TASK REQUIREMENTS: Rewrite everything from the start of the entries down through the line containing "center [1162, 490].", replacing "Where is" with "Where can I find" and leaving all else unchanged.

THE DATA:
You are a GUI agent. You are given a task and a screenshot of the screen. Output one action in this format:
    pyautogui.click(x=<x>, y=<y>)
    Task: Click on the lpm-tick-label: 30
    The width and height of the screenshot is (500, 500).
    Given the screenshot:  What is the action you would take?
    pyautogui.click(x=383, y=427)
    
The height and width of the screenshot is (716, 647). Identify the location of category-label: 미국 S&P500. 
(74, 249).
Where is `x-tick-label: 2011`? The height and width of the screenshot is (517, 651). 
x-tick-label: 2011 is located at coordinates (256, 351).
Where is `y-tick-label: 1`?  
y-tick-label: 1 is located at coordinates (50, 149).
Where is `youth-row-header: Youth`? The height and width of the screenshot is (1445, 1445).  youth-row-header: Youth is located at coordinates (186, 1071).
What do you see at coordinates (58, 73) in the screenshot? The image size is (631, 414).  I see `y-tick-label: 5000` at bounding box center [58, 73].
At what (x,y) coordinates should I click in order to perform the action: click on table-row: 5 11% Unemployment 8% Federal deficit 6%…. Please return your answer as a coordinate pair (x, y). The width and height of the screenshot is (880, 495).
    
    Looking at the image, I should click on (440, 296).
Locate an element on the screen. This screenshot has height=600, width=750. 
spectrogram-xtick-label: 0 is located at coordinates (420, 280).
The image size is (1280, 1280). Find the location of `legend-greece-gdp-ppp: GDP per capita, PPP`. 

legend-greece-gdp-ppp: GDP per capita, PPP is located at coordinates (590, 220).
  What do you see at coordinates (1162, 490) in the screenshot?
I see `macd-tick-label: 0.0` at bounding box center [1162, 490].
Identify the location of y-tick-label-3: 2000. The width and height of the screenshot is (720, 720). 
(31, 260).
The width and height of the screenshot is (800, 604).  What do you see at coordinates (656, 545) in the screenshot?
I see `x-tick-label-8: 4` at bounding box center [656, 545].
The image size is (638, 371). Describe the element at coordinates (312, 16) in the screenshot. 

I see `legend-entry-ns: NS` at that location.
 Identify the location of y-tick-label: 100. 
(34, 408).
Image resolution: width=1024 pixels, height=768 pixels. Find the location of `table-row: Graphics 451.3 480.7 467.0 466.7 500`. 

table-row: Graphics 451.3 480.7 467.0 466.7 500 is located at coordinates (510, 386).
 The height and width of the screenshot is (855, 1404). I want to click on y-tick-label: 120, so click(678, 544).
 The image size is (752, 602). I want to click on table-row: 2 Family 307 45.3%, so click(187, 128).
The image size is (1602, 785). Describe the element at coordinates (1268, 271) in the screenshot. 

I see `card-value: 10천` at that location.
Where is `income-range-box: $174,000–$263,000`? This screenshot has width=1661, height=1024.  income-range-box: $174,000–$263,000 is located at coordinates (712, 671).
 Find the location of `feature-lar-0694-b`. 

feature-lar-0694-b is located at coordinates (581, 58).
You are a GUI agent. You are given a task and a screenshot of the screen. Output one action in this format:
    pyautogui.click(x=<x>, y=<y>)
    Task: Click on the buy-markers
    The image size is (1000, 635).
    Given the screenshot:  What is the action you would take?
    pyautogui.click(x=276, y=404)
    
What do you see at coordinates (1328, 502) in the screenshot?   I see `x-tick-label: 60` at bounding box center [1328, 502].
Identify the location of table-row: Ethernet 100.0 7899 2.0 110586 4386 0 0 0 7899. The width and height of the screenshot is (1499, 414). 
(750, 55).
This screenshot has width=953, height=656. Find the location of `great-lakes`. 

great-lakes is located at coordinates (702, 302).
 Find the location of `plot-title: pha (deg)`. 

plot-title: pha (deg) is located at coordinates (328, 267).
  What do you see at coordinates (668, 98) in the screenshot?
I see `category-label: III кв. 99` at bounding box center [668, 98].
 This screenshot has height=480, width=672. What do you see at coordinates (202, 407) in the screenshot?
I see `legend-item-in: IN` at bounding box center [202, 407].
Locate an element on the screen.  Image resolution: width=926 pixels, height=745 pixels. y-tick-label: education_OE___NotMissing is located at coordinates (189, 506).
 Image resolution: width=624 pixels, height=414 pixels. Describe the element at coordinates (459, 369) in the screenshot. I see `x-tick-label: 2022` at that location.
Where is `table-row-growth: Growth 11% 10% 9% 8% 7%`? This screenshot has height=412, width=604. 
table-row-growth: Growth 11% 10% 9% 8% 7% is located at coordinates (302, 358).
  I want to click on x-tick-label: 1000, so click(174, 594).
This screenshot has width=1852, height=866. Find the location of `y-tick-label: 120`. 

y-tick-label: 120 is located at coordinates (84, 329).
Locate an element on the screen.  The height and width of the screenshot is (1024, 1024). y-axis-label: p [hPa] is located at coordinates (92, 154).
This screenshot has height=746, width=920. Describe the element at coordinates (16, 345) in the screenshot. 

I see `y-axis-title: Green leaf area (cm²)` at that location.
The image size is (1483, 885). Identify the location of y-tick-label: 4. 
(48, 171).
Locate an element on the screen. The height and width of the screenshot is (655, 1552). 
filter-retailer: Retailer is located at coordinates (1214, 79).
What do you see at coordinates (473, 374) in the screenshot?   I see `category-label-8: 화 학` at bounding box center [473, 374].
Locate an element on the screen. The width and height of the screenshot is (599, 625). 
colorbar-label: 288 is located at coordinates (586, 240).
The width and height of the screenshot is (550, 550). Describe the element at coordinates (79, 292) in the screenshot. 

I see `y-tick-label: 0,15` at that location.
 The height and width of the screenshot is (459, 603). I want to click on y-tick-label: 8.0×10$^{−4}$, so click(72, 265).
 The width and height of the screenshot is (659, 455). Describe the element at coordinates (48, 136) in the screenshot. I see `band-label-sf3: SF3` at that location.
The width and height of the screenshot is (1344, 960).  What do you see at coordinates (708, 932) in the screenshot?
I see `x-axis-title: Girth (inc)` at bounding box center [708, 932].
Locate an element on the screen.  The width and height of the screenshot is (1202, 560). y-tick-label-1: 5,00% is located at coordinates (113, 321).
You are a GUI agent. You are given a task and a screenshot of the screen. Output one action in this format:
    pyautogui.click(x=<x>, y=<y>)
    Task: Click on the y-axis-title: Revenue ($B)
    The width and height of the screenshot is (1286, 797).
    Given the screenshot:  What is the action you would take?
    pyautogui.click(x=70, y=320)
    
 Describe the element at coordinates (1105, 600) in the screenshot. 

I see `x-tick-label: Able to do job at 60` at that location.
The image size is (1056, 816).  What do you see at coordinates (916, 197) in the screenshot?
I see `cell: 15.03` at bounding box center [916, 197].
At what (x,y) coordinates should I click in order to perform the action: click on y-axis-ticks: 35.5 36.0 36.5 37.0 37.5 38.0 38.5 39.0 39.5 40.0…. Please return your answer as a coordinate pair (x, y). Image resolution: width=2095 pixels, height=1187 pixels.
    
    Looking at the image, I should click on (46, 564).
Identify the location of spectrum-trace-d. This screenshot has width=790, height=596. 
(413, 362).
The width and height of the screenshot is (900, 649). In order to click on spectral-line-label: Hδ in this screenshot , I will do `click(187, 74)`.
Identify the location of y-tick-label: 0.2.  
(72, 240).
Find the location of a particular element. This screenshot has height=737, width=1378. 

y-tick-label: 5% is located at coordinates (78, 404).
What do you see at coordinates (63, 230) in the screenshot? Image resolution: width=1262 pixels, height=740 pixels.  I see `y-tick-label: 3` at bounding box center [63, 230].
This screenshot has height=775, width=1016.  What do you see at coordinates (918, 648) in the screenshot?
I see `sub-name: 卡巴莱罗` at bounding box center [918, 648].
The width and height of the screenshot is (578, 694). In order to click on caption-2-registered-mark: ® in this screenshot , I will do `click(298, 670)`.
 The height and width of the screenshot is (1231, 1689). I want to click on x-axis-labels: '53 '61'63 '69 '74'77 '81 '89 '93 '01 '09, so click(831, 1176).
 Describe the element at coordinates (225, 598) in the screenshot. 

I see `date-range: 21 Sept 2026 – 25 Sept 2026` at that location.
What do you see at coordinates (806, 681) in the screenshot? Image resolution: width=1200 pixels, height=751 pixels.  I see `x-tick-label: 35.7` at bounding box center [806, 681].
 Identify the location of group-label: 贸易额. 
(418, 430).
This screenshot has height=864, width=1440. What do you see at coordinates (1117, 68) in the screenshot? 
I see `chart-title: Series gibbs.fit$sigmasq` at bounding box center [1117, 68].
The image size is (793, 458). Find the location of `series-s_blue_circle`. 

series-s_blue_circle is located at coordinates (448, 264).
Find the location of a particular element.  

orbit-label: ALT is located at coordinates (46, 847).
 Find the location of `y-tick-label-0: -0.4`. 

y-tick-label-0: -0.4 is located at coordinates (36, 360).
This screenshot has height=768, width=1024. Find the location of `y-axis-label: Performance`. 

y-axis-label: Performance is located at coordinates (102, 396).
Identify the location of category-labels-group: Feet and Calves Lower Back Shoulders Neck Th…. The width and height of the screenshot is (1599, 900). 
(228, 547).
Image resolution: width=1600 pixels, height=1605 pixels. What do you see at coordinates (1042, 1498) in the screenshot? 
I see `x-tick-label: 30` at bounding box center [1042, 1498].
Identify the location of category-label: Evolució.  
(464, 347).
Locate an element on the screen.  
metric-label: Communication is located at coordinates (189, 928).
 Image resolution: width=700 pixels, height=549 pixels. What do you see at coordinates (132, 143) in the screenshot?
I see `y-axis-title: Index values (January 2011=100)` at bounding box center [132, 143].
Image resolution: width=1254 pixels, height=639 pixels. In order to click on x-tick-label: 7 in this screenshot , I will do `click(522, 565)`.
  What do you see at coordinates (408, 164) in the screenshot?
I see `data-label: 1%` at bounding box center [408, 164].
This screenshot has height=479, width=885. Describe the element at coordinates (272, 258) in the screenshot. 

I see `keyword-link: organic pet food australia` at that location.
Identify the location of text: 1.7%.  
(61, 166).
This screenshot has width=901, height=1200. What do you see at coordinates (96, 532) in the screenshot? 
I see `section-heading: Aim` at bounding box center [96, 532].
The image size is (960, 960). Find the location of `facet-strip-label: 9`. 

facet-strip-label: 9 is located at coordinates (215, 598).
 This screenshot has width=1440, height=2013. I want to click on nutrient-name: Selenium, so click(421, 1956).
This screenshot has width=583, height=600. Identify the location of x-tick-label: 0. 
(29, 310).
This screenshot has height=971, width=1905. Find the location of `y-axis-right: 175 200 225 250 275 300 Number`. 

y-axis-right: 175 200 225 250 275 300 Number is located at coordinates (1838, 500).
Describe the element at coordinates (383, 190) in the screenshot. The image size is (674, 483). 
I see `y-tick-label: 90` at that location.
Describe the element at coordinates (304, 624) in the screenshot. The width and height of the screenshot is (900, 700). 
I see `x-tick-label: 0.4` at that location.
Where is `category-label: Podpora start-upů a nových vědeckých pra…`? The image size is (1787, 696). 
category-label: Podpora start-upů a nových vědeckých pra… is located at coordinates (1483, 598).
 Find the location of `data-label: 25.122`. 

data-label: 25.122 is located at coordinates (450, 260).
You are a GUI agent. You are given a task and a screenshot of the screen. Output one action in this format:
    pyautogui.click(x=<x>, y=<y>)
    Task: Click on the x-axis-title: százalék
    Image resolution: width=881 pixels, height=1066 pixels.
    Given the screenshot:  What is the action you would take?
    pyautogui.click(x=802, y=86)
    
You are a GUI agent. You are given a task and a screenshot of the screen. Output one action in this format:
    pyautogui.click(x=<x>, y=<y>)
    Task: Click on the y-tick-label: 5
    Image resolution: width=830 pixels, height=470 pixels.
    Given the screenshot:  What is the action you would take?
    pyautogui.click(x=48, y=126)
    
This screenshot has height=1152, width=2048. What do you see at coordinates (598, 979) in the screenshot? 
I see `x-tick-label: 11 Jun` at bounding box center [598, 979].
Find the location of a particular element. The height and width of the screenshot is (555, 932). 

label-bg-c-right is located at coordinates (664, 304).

TASK RESPONSE:
You are a GUI agent. You are given a task and a screenshot of the screen. Output one action in this format:
    pyautogui.click(x=<x>, y=<y>)
    Task: Click on the lpm-tick-label: 30
    The width and height of the screenshot is (500, 500).
    Given the screenshot:  What is the action you would take?
    pyautogui.click(x=383, y=427)
    
The height and width of the screenshot is (716, 647). Identify the location of category-label: 미국 S&P500. 
(74, 249).
Where can I find `x-tick-label: 2011`? The height and width of the screenshot is (517, 651). 
x-tick-label: 2011 is located at coordinates (256, 351).
Where can I find `y-tick-label: 1`?  
y-tick-label: 1 is located at coordinates (50, 149).
Where can I find `youth-row-header: Youth`? The height and width of the screenshot is (1445, 1445).  youth-row-header: Youth is located at coordinates (186, 1071).
What do you see at coordinates (58, 73) in the screenshot? The image size is (631, 414).  I see `y-tick-label: 5000` at bounding box center [58, 73].
At what (x,y) coordinates should I click in order to perform the action: click on table-row: 5 11% Unemployment 8% Federal deficit 6%…. Please return your answer as a coordinate pair (x, y). The width and height of the screenshot is (880, 495).
    
    Looking at the image, I should click on (440, 296).
Locate an element on the screen. This screenshot has height=600, width=750. 
spectrogram-xtick-label: 0 is located at coordinates (420, 280).
The image size is (1280, 1280). Find the location of `legend-greece-gdp-ppp: GDP per capita, PPP`. 

legend-greece-gdp-ppp: GDP per capita, PPP is located at coordinates (590, 220).
  What do you see at coordinates (1162, 490) in the screenshot?
I see `macd-tick-label: 0.0` at bounding box center [1162, 490].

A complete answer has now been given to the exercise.